Segundo Mikail Ojevan, especialista da consultoria, em tempos de instabilidade os investidores preferem navegar em mares que conhecem melhor. Isto explicaria a forte presença do capital nacional nas operações de fusões e aquisições.

“O Brasil tem um sério problema de competitividade. O custo Brasil é elevado e a produtividade é baixa”, destaca Victor Scalet, estrategista macro da XP Investimentos.

Ainda que a pandemia tenha afetado o mundo todo, há indícios de que o interesse de investir no Brasil diminuiu muito em relação a outros países. Estudo feito pela consultoria internacional Kearney mostra que o país vem perdendo relevância entre as economias mais importantes. Em 2015, o país ocupava o sexto lugar nas perspectivas de investimento direto estrangeiro em um horizonte de três anos. No ranking de 2021, caiu para a 24.ª posição. Outras duas economias emergentes estão em melhor situação: a China (12.ª posição) e os Emirados Árabes Unidos (22.ª).

A consultoria aponta que o humor em relação ao Brasil piorou por deterioração na economia, no ambiente de governança e pelas dificuldades no combate à Covid-19.
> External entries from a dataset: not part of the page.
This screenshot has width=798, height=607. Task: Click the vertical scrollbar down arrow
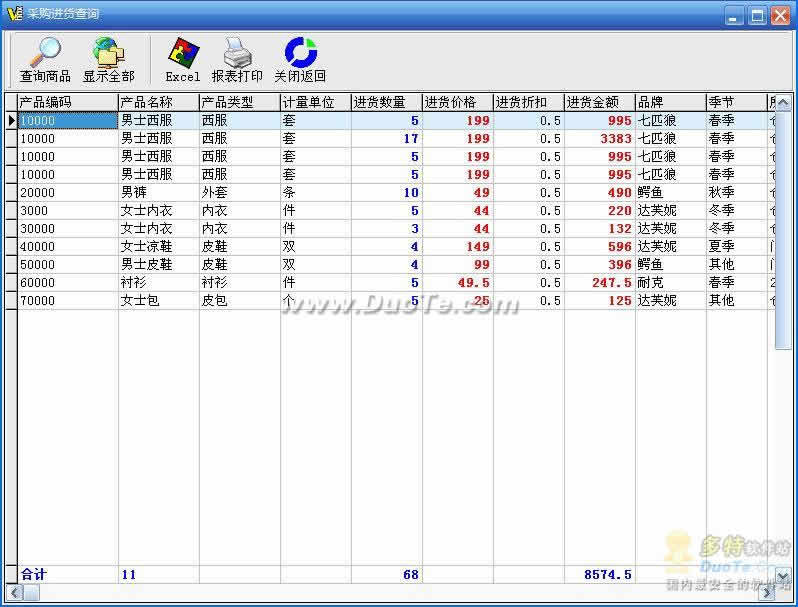[783, 575]
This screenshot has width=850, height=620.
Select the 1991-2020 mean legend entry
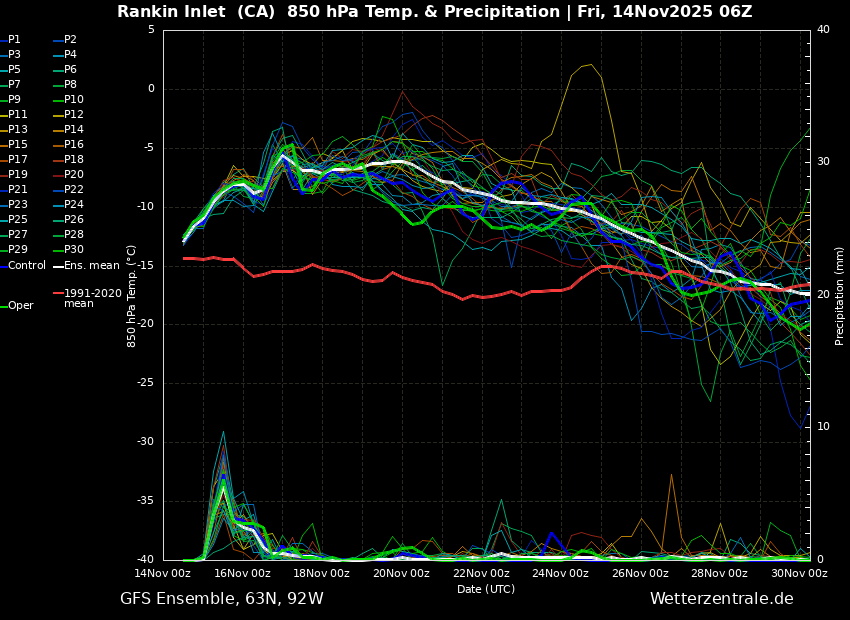tap(92, 298)
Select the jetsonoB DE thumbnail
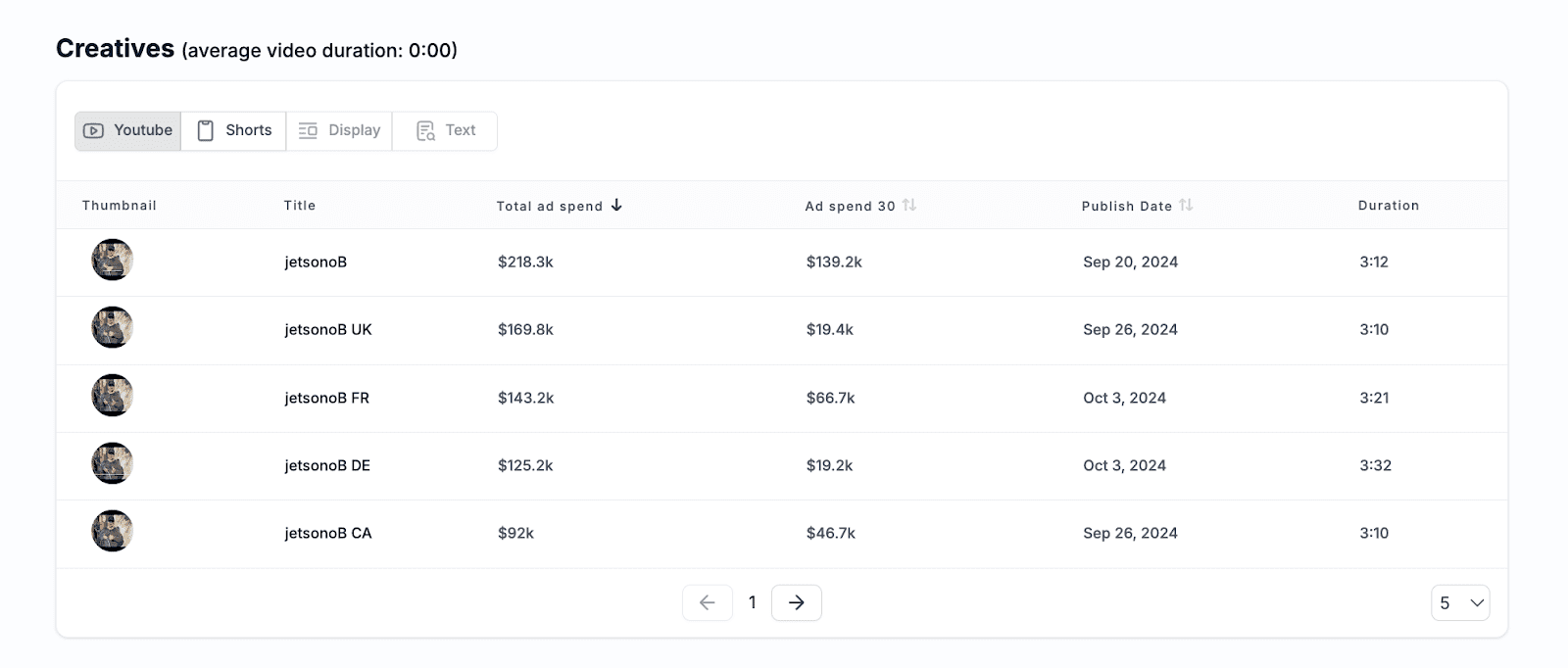 (113, 464)
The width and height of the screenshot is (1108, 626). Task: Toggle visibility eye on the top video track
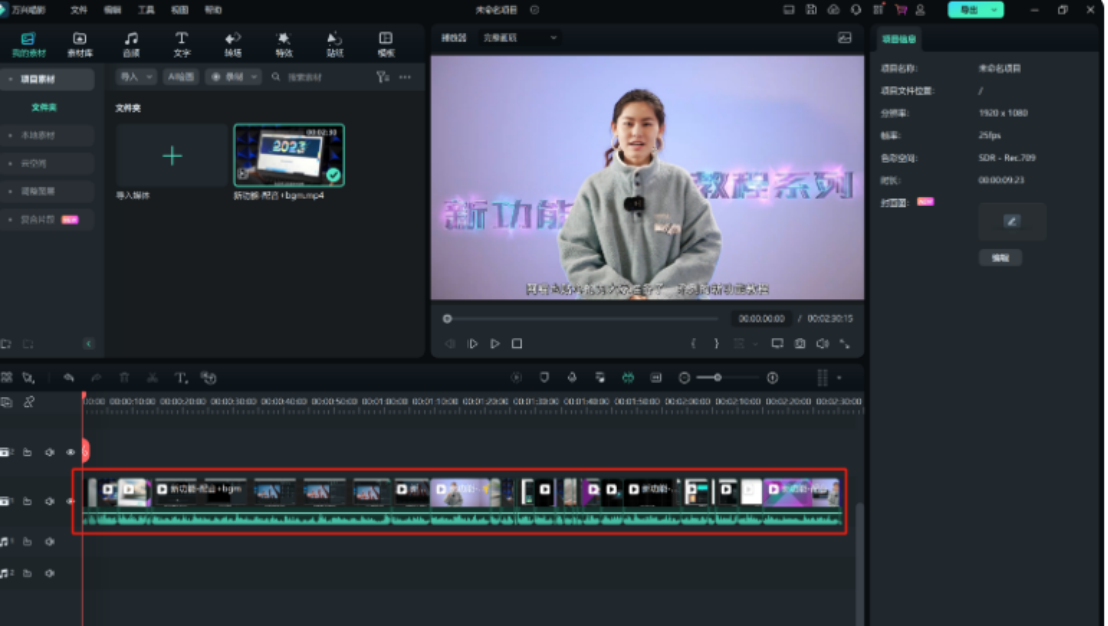70,452
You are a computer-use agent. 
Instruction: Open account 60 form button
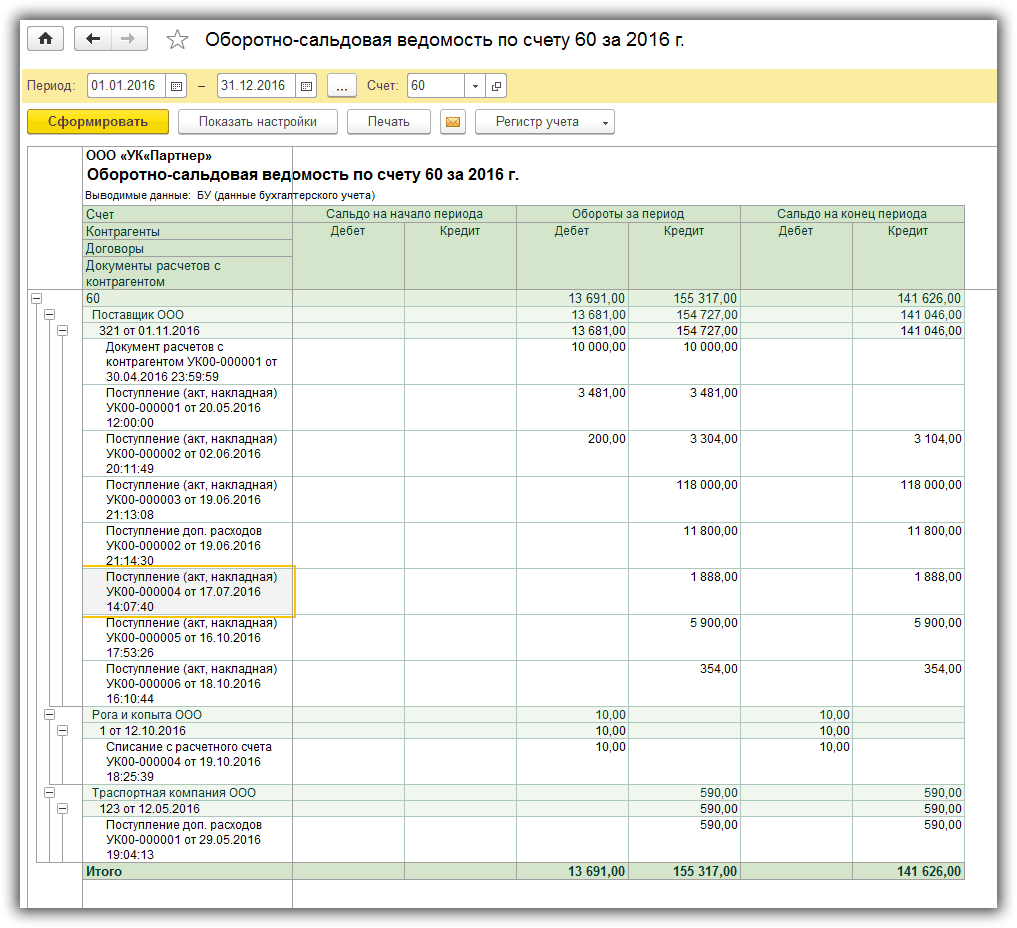click(496, 86)
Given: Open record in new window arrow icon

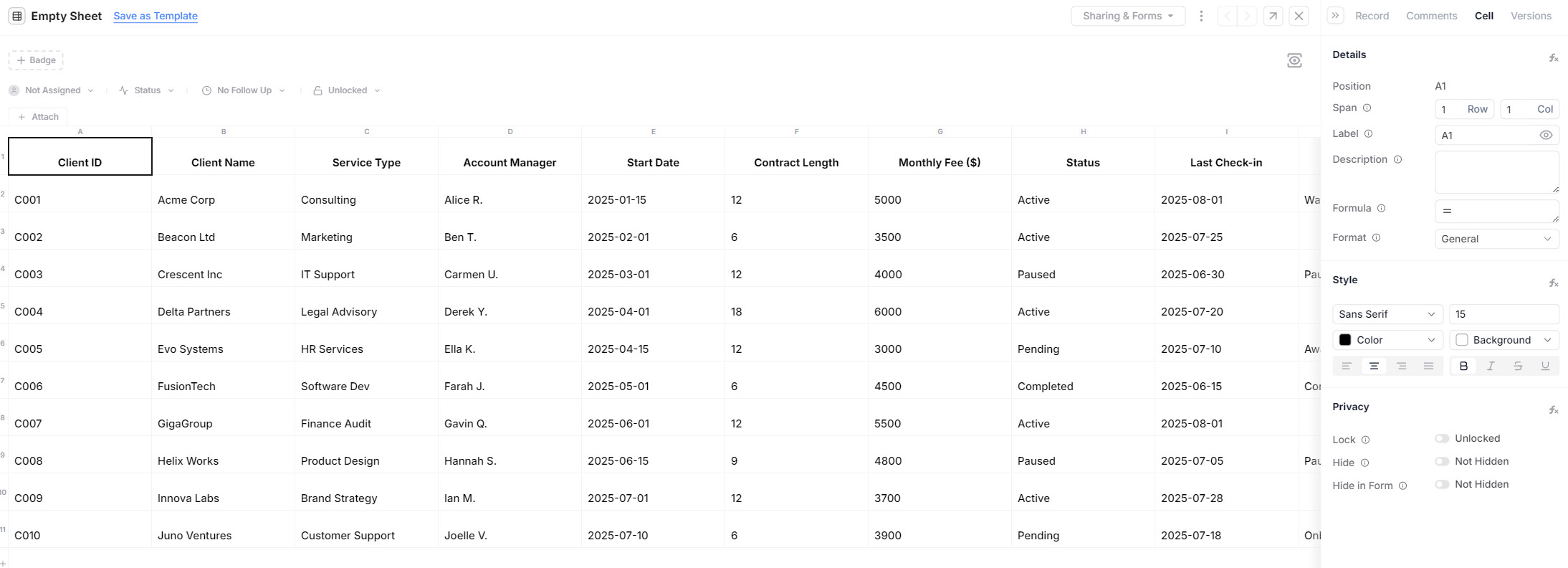Looking at the screenshot, I should [x=1273, y=16].
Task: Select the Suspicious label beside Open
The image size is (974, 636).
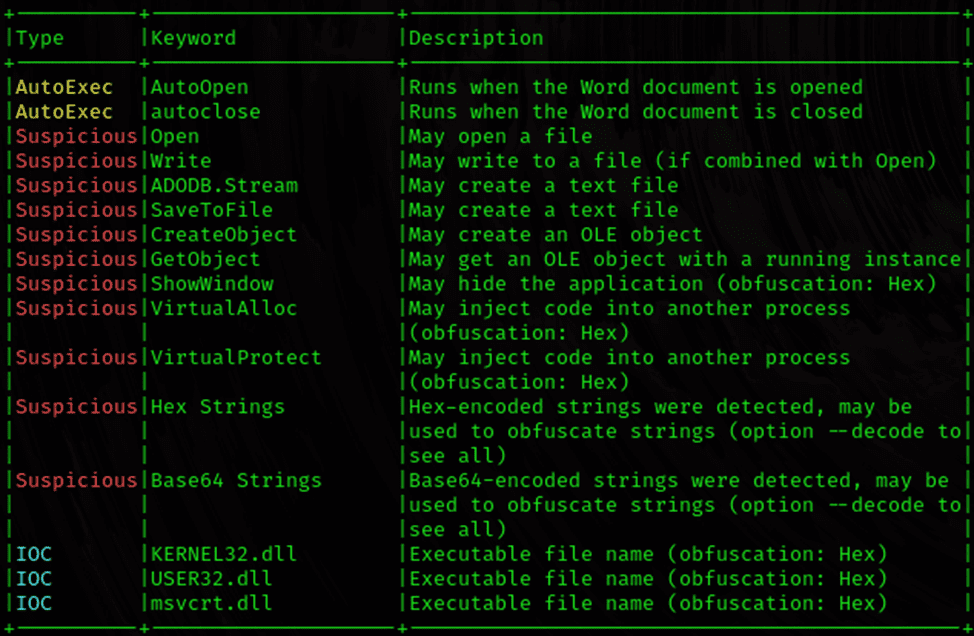Action: (x=72, y=136)
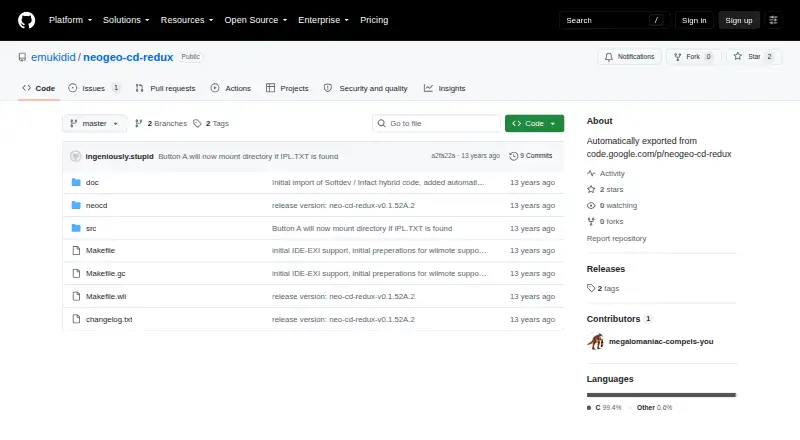This screenshot has width=800, height=440.
Task: Open the top-right header menu icon
Action: (x=773, y=20)
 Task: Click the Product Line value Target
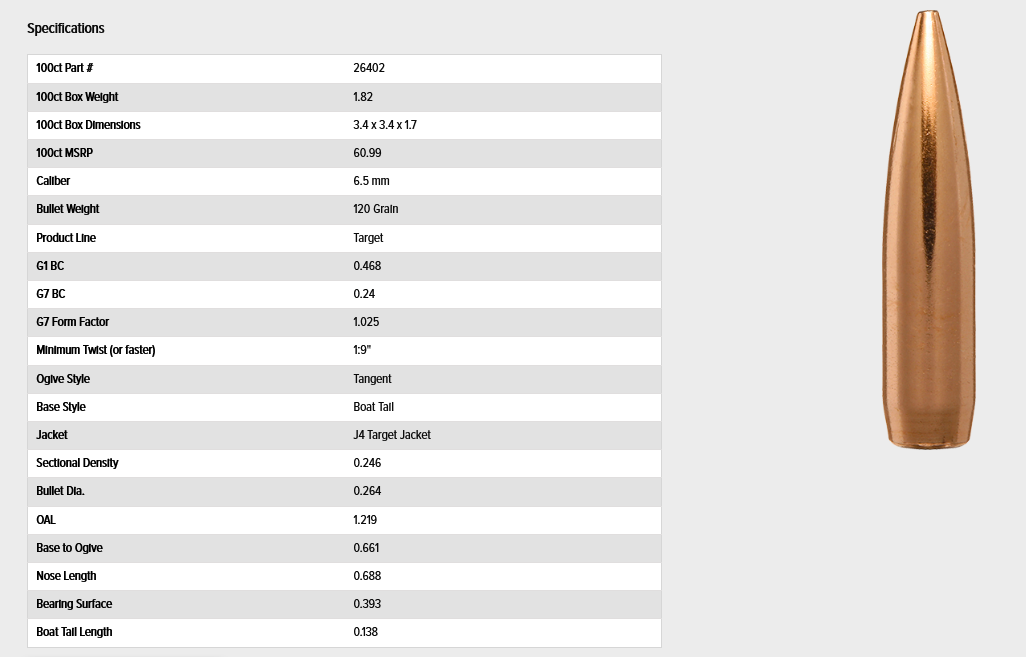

“O Brasil caiu em função da deterioração na economia doméstica e do ambiente de governança. Durante a pesquisa, o país iniciou a campanha de vacinação, que se mostrou lenta. O governo foi acusado de falhar na distribuição de vacinas enquanto negligenciava as ameaças causadas pelo vírus. Também surgiu uma cepa mais letal e mais contagiosa no país. Descontentamentos populares levaram a protestos antigovernamentais em algumas das maiores cidades, incluindo Rio e São Paulo”, aponta o relatório do estudo.